R.E.M. may be basking in the glow of having just signed the largest contract ever in the record industry, but its new album had to settle for second place Wednesday in the latest pop chart.

New Edition's reunion collection, "Home Again," sold approximately 227,300 copies in its first week in the stores, edging out R.E.M.'s "New Adventures in Hi-Fi" by fewer than 1,000 albums, according to SoundScan.

"Home Again" had been expected to sell well because it is the first album in eight years by an R&B group that was a huge seller in the 1980s and spun off several solo artists, including Bobby Brown.

"This is especially gratifying because there was so much industry skepticism involving the return of New Edition--whether the guys were capable of delivering a great record and whether the pop world would react," Jay Boberg, president of MCA Records, said Wednesday.

The surprise is that R.E.M., which signed a five-album, $80-million contract with Warner Bros. Records last month, didn't fare better. Sales were down an estimated 35% from the 344,000 registered by the group's last album, "Monster," during its first week in the stores in the fall of 1994.
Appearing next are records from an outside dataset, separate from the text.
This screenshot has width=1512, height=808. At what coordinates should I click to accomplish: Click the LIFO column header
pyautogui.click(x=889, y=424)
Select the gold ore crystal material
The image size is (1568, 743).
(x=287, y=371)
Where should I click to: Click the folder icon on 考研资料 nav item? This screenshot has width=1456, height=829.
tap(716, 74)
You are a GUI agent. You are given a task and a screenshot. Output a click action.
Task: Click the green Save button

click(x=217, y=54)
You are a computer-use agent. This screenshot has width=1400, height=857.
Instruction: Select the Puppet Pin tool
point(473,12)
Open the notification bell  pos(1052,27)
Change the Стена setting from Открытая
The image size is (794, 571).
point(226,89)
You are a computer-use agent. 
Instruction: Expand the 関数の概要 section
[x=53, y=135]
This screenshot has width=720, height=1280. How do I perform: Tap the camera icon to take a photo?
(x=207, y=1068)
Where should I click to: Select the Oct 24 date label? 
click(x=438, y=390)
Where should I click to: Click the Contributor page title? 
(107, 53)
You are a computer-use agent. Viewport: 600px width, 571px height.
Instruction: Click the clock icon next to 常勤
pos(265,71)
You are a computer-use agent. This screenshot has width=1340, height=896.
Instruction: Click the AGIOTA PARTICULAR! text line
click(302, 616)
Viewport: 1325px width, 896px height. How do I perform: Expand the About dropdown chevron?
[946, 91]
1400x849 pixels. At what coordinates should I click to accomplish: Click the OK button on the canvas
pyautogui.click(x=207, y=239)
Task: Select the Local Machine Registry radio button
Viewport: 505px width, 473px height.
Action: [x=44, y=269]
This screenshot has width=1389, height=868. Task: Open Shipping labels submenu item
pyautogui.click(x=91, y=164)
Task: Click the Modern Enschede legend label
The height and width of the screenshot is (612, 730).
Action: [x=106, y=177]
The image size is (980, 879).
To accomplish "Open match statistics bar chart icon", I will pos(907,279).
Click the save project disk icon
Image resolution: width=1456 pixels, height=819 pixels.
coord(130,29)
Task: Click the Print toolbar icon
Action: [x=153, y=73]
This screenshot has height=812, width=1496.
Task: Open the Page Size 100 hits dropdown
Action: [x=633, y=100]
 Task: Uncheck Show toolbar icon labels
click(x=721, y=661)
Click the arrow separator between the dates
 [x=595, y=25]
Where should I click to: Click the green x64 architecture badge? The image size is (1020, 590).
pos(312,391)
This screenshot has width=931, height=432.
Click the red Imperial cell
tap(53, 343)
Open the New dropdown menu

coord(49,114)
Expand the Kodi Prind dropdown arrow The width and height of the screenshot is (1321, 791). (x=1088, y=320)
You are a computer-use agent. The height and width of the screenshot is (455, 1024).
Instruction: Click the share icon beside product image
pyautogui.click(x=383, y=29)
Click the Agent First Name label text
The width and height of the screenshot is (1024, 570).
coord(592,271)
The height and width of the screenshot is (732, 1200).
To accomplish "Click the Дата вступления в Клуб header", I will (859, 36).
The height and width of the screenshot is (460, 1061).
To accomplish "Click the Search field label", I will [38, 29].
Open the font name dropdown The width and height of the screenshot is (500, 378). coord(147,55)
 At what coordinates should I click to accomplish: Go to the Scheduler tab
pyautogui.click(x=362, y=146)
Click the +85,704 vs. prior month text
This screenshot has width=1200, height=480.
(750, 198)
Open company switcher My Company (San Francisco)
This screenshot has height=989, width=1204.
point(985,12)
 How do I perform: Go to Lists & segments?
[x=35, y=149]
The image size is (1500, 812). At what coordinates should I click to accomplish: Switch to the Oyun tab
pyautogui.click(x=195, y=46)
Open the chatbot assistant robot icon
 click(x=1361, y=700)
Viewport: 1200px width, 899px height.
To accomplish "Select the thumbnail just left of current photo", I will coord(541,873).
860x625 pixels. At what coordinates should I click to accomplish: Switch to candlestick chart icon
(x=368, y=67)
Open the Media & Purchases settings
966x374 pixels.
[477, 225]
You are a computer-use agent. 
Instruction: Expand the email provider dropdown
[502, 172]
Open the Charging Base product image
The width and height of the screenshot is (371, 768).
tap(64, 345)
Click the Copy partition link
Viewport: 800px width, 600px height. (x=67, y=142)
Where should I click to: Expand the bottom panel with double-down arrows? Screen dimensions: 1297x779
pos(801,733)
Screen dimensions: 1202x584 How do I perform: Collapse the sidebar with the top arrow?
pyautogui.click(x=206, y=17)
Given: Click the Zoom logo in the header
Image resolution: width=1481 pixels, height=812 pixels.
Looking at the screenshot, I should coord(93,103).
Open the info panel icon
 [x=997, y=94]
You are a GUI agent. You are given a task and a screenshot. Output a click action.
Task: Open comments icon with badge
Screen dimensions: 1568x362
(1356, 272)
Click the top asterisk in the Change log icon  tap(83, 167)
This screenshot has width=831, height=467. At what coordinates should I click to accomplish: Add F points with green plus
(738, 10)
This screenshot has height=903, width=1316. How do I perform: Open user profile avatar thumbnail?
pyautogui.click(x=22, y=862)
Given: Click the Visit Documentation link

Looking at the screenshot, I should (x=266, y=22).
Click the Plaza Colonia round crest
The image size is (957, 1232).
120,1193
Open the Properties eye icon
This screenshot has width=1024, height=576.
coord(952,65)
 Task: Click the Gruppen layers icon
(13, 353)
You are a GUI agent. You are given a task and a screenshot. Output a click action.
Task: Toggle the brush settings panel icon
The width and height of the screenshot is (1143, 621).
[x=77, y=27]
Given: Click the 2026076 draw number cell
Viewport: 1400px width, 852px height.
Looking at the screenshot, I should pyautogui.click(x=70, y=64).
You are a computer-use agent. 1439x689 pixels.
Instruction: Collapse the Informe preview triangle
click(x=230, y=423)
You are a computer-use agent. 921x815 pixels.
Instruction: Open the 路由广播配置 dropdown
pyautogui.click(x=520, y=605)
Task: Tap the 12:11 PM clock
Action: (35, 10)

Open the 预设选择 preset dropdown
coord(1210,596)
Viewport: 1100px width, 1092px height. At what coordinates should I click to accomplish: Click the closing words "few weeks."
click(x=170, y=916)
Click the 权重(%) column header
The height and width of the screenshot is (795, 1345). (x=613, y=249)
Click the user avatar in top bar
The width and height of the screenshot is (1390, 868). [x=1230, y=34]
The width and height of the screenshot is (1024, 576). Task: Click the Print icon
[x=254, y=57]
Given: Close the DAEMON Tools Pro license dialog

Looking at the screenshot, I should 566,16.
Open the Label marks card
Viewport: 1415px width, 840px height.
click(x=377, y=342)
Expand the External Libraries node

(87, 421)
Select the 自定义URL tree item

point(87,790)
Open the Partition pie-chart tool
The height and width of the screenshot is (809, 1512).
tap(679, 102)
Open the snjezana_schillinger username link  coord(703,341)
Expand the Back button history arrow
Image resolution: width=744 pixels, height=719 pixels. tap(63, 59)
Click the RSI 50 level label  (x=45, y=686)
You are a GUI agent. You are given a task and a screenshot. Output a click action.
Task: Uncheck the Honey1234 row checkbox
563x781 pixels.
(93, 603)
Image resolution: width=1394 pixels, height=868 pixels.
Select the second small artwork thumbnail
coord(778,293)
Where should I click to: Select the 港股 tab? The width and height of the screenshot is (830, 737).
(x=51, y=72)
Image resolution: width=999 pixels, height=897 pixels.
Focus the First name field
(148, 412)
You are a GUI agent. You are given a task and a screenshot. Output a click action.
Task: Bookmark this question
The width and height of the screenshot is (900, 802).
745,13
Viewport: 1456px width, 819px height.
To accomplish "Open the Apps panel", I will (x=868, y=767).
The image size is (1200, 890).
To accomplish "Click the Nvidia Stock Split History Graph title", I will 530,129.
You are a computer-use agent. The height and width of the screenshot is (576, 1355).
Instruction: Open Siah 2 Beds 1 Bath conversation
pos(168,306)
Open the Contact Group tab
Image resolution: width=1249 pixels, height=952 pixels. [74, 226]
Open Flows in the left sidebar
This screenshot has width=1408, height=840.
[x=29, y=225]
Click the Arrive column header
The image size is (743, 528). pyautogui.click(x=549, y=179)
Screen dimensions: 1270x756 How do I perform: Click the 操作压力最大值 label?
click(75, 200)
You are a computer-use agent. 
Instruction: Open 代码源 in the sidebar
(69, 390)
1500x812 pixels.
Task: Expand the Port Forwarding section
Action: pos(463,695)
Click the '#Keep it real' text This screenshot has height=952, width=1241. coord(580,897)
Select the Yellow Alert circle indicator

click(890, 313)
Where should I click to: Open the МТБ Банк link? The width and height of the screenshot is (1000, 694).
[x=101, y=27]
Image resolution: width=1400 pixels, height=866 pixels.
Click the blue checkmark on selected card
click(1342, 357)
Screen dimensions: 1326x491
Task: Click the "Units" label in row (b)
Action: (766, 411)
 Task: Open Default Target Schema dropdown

Coming on the heels of a recent disappointing first week showing by Pearl Jam's new "No Code" (whose sales were off some 60% from the 877,000 total of 1994's "Vitalogy"), industry observers Wednesday were wondering if the slow starts were a sign of trouble ahead for record retailers during the normally lucrative holiday season. Pearl Jam--which, after two weeks at No. 1, dropped to sixth place this week based on sales of 96,000 copies--and R.E.M. were both viewed as major contenders.

"I'm not really surprised about New Edition," Bob Feterl, regional manager for Tower Records, said Wednesday. "But R.E.M.--I thought that was going to be closer to 400,000."

But Feterl and other retailers are anticipating strong sales generally for the industry during the remainder of 1996 and predict the R.E.M. album will still do well.

Warner Bros. Records, too, expressed confidence in its artists.

"Warner Bros.' vision for R.E.M. and the album is certainly not based on one week of sales, and the work we have begun on this record will continue far into the future," said Karen Moss, senior vice president of publicity for the label. "It's not about where we start, but where we finish."

New Edition and R.E.M. were joined in the Top 10 by three other albums making their chart debuts: Blackstreet's "Another Level," which sold about 134,000 copies and came in at No. 3; Rush's "Test for Echo," which sold 115,000 and is No. 5; and John Mellencamp's "Mr. Happy Go Lucky," which sold 78,000 and is No. 9.